• Assignment: Copy the data as given. No line may be skipped.

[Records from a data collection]
★ ★ ★ ★

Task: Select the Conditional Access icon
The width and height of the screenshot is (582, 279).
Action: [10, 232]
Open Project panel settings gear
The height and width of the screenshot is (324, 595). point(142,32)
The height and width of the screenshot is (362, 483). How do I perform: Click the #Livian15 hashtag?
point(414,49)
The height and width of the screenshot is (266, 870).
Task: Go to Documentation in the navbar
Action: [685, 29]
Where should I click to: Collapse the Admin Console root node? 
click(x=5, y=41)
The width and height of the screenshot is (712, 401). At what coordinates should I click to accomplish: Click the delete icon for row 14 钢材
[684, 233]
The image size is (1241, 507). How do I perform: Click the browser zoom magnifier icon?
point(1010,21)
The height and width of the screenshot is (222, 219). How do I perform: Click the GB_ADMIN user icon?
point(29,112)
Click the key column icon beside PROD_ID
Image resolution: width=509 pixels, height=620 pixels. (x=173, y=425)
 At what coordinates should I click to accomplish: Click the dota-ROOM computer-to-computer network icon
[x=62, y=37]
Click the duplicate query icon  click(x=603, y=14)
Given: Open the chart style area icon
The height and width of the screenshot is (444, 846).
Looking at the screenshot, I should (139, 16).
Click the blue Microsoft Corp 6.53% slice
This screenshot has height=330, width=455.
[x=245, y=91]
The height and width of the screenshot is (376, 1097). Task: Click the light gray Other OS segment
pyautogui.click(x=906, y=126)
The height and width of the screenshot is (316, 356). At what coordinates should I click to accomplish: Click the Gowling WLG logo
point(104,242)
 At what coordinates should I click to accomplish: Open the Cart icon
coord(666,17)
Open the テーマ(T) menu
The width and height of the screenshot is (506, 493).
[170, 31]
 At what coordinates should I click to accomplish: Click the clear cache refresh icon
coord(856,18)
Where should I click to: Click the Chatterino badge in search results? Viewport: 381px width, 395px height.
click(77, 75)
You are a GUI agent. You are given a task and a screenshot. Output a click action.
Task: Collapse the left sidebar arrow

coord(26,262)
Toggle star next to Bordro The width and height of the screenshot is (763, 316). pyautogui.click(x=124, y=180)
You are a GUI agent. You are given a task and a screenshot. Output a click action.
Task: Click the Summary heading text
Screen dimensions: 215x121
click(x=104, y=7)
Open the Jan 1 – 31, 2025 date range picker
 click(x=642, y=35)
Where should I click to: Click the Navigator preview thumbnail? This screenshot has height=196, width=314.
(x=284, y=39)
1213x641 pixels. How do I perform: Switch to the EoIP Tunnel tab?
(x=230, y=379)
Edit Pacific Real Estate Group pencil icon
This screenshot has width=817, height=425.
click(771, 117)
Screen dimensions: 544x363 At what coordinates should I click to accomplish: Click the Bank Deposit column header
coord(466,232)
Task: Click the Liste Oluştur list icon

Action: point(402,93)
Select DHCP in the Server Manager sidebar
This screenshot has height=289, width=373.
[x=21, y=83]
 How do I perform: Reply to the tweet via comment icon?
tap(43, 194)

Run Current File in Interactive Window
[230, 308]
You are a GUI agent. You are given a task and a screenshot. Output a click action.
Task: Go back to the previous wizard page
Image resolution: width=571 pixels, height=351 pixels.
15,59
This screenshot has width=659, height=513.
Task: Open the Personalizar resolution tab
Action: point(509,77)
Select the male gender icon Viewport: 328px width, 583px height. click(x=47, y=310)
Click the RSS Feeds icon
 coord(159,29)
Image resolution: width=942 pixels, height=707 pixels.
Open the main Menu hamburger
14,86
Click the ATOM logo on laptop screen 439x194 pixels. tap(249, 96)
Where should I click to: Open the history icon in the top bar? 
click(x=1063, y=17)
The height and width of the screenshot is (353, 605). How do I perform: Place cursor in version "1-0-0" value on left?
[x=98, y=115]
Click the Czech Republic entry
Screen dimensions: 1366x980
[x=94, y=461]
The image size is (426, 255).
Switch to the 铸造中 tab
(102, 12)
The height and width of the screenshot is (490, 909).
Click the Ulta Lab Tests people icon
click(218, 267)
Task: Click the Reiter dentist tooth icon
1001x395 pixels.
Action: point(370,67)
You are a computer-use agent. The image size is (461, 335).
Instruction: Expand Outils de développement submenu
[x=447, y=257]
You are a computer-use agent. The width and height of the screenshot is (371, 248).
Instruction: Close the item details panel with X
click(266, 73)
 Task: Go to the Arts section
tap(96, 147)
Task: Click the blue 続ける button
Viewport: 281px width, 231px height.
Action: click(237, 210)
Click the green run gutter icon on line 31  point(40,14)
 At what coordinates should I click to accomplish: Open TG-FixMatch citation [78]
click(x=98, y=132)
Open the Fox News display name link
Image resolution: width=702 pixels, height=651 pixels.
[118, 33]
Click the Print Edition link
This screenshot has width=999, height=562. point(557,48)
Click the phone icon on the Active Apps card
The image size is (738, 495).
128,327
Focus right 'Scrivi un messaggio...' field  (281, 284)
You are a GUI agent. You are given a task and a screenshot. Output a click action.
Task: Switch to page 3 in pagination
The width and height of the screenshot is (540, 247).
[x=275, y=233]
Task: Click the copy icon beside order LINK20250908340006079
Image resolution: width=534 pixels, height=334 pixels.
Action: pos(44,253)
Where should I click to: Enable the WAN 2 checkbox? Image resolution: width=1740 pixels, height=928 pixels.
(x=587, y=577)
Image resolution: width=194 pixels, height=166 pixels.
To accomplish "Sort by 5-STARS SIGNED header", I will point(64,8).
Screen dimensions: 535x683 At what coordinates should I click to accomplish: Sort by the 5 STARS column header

★ ★ ★ ★

• Task answer:
Task: Select the Conditional Access icon
The width and height of the screenshot is (582, 279).
Action: [10, 232]
Open Project panel settings gear
The height and width of the screenshot is (324, 595). point(142,32)
The height and width of the screenshot is (362, 483). How do I perform: Click the #Livian15 hashtag?
point(414,49)
The height and width of the screenshot is (266, 870).
Task: Go to Documentation in the navbar
Action: [685, 29]
Where should I click to: Collapse the Admin Console root node? 
click(x=5, y=41)
The width and height of the screenshot is (712, 401). At what coordinates should I click to accomplish: Click the delete icon for row 14 钢材
[684, 233]
The image size is (1241, 507). How do I perform: Click the browser zoom magnifier icon?
point(1010,21)
The height and width of the screenshot is (222, 219). How do I perform: Click the GB_ADMIN user icon?
point(29,112)
Click the key column icon beside PROD_ID
Image resolution: width=509 pixels, height=620 pixels. (x=173, y=425)
 At what coordinates should I click to accomplish: Click the dota-ROOM computer-to-computer network icon
[x=62, y=37]
Click the duplicate query icon  click(x=603, y=14)
Given: Open the chart style area icon
The height and width of the screenshot is (444, 846).
Looking at the screenshot, I should (139, 16).
Click the blue Microsoft Corp 6.53% slice
This screenshot has height=330, width=455.
[x=245, y=91]
The height and width of the screenshot is (376, 1097). Task: Click the light gray Other OS segment
pyautogui.click(x=906, y=126)
The height and width of the screenshot is (316, 356). At what coordinates should I click to accomplish: Click the Gowling WLG logo
point(104,242)
 At what coordinates should I click to accomplish: Open the Cart icon
coord(666,17)
Open the テーマ(T) menu
The width and height of the screenshot is (506, 493).
[170, 31]
 At what coordinates should I click to accomplish: Click the clear cache refresh icon
coord(856,18)
Where should I click to: Click the Chatterino badge in search results? Viewport: 381px width, 395px height.
click(77, 75)
You are a GUI agent. You are given a task and a screenshot. Output a click action.
Task: Collapse the left sidebar arrow

coord(26,262)
Toggle star next to Bordro The width and height of the screenshot is (763, 316). pyautogui.click(x=124, y=180)
You are a GUI agent. You are given a task and a screenshot. Output a click action.
Task: Click the Summary heading text
Screen dimensions: 215x121
click(x=104, y=7)
Open the Jan 1 – 31, 2025 date range picker
 click(x=642, y=35)
Where should I click to: Click the Navigator preview thumbnail? This screenshot has height=196, width=314.
(x=284, y=39)
1213x641 pixels. How do I perform: Switch to the EoIP Tunnel tab?
(x=230, y=379)
Edit Pacific Real Estate Group pencil icon
This screenshot has width=817, height=425.
click(771, 117)
Screen dimensions: 544x363 At what coordinates should I click to accomplish: Click the Bank Deposit column header
coord(466,232)
Task: Click the Liste Oluştur list icon

Action: point(402,93)
Select DHCP in the Server Manager sidebar
This screenshot has height=289, width=373.
[x=21, y=83]
 How do I perform: Reply to the tweet via comment icon?
tap(43, 194)

Run Current File in Interactive Window
[230, 308]
You are a GUI agent. You are given a task and a screenshot. Output a click action.
Task: Go back to the previous wizard page
Image resolution: width=571 pixels, height=351 pixels.
15,59
This screenshot has width=659, height=513.
Task: Open the Personalizar resolution tab
Action: point(509,77)
Select the male gender icon Viewport: 328px width, 583px height. click(x=47, y=310)
Click the RSS Feeds icon
 coord(159,29)
Image resolution: width=942 pixels, height=707 pixels.
Open the main Menu hamburger
14,86
Click the ATOM logo on laptop screen 439x194 pixels. tap(249, 96)
Where should I click to: Open the history icon in the top bar? 
click(x=1063, y=17)
The height and width of the screenshot is (353, 605). How do I perform: Place cursor in version "1-0-0" value on left?
[x=98, y=115]
Click the Czech Republic entry
Screen dimensions: 1366x980
[x=94, y=461]
The image size is (426, 255).
Switch to the 铸造中 tab
(102, 12)
The height and width of the screenshot is (490, 909).
Click the Ulta Lab Tests people icon
click(218, 267)
Task: Click the Reiter dentist tooth icon
1001x395 pixels.
Action: point(370,67)
You are a computer-use agent. The image size is (461, 335).
Instruction: Expand Outils de développement submenu
[x=447, y=257]
You are a computer-use agent. The width and height of the screenshot is (371, 248).
Instruction: Close the item details panel with X
click(266, 73)
 Task: Go to the Arts section
tap(96, 147)
Task: Click the blue 続ける button
Viewport: 281px width, 231px height.
Action: click(237, 210)
Click the green run gutter icon on line 31  point(40,14)
 At what coordinates should I click to accomplish: Open TG-FixMatch citation [78]
click(x=98, y=132)
Open the Fox News display name link
Image resolution: width=702 pixels, height=651 pixels.
[118, 33]
Click the Print Edition link
This screenshot has width=999, height=562. point(557,48)
Click the phone icon on the Active Apps card
The image size is (738, 495).
128,327
Focus right 'Scrivi un messaggio...' field  (281, 284)
You are a GUI agent. You are given a task and a screenshot. Output a click action.
Task: Switch to page 3 in pagination
The width and height of the screenshot is (540, 247).
[x=275, y=233]
Task: Click the copy icon beside order LINK20250908340006079
Image resolution: width=534 pixels, height=334 pixels.
Action: pos(44,253)
Where should I click to: Enable the WAN 2 checkbox? Image resolution: width=1740 pixels, height=928 pixels.
(x=587, y=577)
Image resolution: width=194 pixels, height=166 pixels.
To accomplish "Sort by 5-STARS SIGNED header", I will point(64,8).
Screen dimensions: 535x683 At what coordinates should I click to accomplish: Sort by the 5 STARS column header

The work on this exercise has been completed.